__Testo fornito__.
Si tratta di una cattiva notizia per i mercati, che si stanno forse preparando a un cambiamento radicale per due dei fattori macro fondamentali del mondo post crisi dei mutui subprime: ossia un allentarsi della repressione finanziaria per via della riduzione dei bilanci delle banche centrali e un’inflazione in surriscaldamento. I prezzi di Bond e Borse che scivolano all’unisono potrebbe sembrare un evento insolito, perché lo è stato nell’ultimo decennio, ma non è così.

Quando l’azionario sale, spiega l’analista di Deutsche Bank, negli ultimi anni ha spinto verso l’alto i rendimenti obbligazionari, al punto che i rendimenti obbligazionari più elevati alla fine hanno trascinato le Borse verso il basso. L’effetto positivo si trasforma così in uno negativo. Una fase ribassista troppo accentuata del mercato obbligazionario creerebbe così le basi per la sua stessa scomparsa.

Secondo Ruskin, allo stato attuale, potrebbero tornare in gioco due fattori della vecchia scuola: per lo meno negli Stati Uniti c’è una confluenza di fattori inflazionistici, come l’impatto positivo che la maxi riforma fiscali Usa sta avendo sui salari, i barili del petrolio che stanno diventando più cari, il protezionismo latente e il dollaro debole. L’altro fattore è che gli aggiustamenti monetari della Federal Reserve e di altre banche centrali – ossia i piani di normalizzazione dei bilanci espansi a suon di iniezioni di denaro multi miliardarie nel sistema finanziario – potrebbero segnalare la fine della repressione finanziaria.

__Voci__.
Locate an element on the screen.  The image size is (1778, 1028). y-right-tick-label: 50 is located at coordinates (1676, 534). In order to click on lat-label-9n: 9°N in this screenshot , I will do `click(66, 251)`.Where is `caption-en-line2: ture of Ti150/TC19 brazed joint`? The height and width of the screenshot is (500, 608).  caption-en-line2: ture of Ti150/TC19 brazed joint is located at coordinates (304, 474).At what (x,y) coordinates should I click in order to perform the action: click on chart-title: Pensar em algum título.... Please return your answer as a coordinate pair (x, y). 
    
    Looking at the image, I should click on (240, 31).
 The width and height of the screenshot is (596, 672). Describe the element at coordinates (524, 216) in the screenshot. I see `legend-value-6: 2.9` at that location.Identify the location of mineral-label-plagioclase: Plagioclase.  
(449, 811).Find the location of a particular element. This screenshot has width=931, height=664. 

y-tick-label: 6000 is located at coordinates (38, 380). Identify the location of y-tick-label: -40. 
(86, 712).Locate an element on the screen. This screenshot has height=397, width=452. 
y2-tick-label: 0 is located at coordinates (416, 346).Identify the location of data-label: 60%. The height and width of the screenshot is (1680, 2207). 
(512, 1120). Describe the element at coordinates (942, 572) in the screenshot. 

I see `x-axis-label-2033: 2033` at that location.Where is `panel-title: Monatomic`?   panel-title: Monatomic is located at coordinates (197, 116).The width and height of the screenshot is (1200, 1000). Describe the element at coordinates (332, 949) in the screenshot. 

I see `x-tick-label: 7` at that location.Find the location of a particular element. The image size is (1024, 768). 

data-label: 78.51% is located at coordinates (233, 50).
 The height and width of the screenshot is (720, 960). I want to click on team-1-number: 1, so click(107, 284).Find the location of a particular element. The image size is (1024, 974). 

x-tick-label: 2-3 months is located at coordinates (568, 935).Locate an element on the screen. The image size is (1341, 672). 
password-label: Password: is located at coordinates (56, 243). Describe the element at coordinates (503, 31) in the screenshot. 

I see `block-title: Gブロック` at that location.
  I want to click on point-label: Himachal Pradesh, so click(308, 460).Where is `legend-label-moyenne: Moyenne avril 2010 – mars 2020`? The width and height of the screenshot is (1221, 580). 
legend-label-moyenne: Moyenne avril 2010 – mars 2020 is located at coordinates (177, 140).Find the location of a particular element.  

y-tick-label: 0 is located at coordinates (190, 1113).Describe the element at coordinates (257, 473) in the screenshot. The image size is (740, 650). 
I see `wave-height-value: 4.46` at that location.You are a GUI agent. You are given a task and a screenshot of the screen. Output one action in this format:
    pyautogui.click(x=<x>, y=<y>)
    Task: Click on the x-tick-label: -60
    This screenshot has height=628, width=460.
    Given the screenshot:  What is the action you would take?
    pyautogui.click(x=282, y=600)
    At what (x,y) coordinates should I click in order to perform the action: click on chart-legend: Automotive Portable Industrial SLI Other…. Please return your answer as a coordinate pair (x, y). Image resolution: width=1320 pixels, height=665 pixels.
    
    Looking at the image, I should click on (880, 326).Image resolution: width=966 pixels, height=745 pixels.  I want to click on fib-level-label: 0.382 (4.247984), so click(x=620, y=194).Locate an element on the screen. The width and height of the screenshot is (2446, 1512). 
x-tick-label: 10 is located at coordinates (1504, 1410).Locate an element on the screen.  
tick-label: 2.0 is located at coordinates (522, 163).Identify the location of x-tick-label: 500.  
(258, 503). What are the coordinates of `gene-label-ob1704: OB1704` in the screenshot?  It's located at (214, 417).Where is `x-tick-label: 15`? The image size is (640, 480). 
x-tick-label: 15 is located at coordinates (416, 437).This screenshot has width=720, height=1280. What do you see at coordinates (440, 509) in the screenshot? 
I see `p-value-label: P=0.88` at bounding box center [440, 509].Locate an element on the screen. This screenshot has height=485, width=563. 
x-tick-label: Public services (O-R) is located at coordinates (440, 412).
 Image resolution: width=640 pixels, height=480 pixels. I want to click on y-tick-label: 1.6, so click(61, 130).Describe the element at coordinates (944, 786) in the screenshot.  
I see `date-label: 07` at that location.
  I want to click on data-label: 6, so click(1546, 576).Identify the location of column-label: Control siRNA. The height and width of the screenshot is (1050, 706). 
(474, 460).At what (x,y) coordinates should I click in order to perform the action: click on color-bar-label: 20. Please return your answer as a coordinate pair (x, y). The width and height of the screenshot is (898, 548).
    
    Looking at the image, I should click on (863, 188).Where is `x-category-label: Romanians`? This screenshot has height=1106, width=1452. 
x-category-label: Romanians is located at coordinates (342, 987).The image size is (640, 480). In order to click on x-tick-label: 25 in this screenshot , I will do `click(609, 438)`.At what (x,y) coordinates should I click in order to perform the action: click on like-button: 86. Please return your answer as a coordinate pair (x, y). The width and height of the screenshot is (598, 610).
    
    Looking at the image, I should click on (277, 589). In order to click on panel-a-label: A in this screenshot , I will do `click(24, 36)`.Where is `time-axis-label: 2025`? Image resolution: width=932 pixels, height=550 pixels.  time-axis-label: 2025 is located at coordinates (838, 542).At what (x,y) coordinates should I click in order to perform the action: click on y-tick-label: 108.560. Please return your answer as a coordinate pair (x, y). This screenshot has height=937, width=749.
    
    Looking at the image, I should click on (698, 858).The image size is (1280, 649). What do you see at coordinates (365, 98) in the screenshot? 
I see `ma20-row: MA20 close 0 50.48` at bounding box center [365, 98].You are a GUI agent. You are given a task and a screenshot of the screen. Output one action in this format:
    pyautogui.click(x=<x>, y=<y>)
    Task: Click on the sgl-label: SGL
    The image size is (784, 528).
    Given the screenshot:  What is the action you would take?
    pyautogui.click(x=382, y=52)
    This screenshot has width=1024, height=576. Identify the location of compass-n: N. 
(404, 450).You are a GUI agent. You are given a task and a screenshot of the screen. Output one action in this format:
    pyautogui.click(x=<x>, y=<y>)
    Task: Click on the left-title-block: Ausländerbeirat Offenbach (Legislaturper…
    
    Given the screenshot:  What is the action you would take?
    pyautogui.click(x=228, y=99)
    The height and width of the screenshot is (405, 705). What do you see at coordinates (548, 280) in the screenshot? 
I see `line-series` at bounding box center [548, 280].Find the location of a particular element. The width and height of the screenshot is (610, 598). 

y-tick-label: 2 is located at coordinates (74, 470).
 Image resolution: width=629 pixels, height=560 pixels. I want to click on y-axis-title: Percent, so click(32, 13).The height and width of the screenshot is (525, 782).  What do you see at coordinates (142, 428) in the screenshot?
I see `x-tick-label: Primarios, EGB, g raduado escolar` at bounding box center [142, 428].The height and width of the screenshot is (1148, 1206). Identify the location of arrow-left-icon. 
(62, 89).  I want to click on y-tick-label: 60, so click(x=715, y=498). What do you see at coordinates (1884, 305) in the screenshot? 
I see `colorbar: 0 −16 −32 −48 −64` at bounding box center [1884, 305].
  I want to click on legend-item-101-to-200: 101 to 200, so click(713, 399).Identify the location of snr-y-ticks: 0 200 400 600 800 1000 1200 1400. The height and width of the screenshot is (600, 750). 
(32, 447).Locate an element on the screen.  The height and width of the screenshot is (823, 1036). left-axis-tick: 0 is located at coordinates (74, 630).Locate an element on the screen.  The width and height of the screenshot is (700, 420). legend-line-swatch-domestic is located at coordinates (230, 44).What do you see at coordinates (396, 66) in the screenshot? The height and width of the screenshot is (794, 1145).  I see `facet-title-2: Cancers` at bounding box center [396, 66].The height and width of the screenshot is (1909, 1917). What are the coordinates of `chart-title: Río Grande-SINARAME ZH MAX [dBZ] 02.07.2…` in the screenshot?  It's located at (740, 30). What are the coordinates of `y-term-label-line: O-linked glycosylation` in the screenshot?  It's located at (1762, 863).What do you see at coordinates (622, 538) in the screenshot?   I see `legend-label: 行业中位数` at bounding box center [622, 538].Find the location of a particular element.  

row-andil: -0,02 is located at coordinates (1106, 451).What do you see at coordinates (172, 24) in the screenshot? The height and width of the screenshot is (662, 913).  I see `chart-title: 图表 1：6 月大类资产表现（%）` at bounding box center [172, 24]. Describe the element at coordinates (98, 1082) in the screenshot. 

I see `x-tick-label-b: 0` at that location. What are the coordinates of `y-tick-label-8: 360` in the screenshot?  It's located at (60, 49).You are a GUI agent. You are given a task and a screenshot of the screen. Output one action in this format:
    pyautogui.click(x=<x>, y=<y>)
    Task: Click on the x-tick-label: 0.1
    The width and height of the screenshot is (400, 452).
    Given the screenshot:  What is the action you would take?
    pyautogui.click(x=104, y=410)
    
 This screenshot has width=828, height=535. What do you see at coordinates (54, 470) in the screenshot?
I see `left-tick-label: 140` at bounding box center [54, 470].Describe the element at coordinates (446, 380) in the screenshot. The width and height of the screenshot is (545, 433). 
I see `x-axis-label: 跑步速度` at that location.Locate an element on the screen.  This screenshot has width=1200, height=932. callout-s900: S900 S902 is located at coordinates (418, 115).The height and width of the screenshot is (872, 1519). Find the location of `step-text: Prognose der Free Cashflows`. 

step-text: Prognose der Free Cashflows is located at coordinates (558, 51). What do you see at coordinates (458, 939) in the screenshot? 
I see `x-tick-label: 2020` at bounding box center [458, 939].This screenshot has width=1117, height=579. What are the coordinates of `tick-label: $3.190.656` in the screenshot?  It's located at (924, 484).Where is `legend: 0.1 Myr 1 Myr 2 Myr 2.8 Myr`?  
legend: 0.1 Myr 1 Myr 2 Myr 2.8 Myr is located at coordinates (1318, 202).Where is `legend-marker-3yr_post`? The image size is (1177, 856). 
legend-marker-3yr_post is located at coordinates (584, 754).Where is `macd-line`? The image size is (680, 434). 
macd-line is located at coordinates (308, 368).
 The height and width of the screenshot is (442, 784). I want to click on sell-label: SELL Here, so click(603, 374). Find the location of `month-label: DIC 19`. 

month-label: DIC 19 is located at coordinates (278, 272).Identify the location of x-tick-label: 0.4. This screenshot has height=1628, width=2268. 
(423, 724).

__Istruzioni da seguire__. Prosegui l'articolo su Borse e obbligazioni partendo subito dopo la sua ultima frase. Le voci riportate non hanno alcun rapporto con l'articolo su Borse e obbligazioni.

__Risultato__.
Questi due elementi potrebbero influire negativamente sui fondi e i portafogli che si basano sulle strategie a parità di rischio. Senza però provocare danni maggiori, secondo Ruskin: “Se i tassi dei bond continuano a crescere, farebbero abbastanza danni alle Borsa da compromettere le aspettative di crescita economica, sostenendo di conseguenza i bond. In questo modo “i ribassisti sancirebbero la loro stessa fine”.

Dollaro Usa non vale più lo status di riserva valutaria mondiale?

Allo stesso tempo se le pressioni inflazionistiche e le politiche monetarie più aggressive delle banche centrali (quantitative tightening) non cambieranno, scrive Ruskin, allora le settimane in cui sia azionario sia obbligazionario scendono di prezzo diventeranno molto più frequenti di quanto abbiamo visto dalla Grande crisi finanziaria a oggi”. Ed è un cambiamento a cui fondi e investitori farebbero bene ad abituarsi.

Gli economisti continuano a discutere su quanto sia alto il livello di Borsa e se siamo o meno in una bolla di mercato, mentre tra gli investitori cresce una certa paura per lo spauracchio rappresentato dal ritorno dell’inflazione e dall’incremento dei rendimenti Usa sopra la soglia di pericolo del 3%. Secondo l’analista della banca tedesca, tuttavia, i rendimenti del titolo del debito governativo americano di riferimento troveranno un’area di supporto difficilmente valicabile nei pressi del 3,03%, livello che equivale ai massimi di gennaio 2014.

In Borsa però nel frattempo il Dow Jones ha perso quasi 700 punti venerdì dopo un report governativo sul mercato del lavoro migliore del previsto che, evidenziando un incremento dei salari, ha alimentato i timori legati all’inflazione. Non un gran segnale quindi. Tuttavia, l’indice di riferimento si è comportato bene nel complesso negli ultimi tempi.

Il sentiment negativo in Borsa è continuato per la verità anche con l’inizio di questa settimana, con il Nikkei 225 che in Asia è calato del 2,75% e con gli indici europei che hanno viaggiano in rosso. In giornata Jerome Powell presterà giuramento come sedicesimo Presidente della Fed. “Molti si aspettano che vista l’anticipazione di un aumento dell’inflazione, Powell sarà costretto ad adottare un atteggiamento più aggressivo in materia di tassi di interesse“, dicono da eToro. E questo non piace ai mercati azionari.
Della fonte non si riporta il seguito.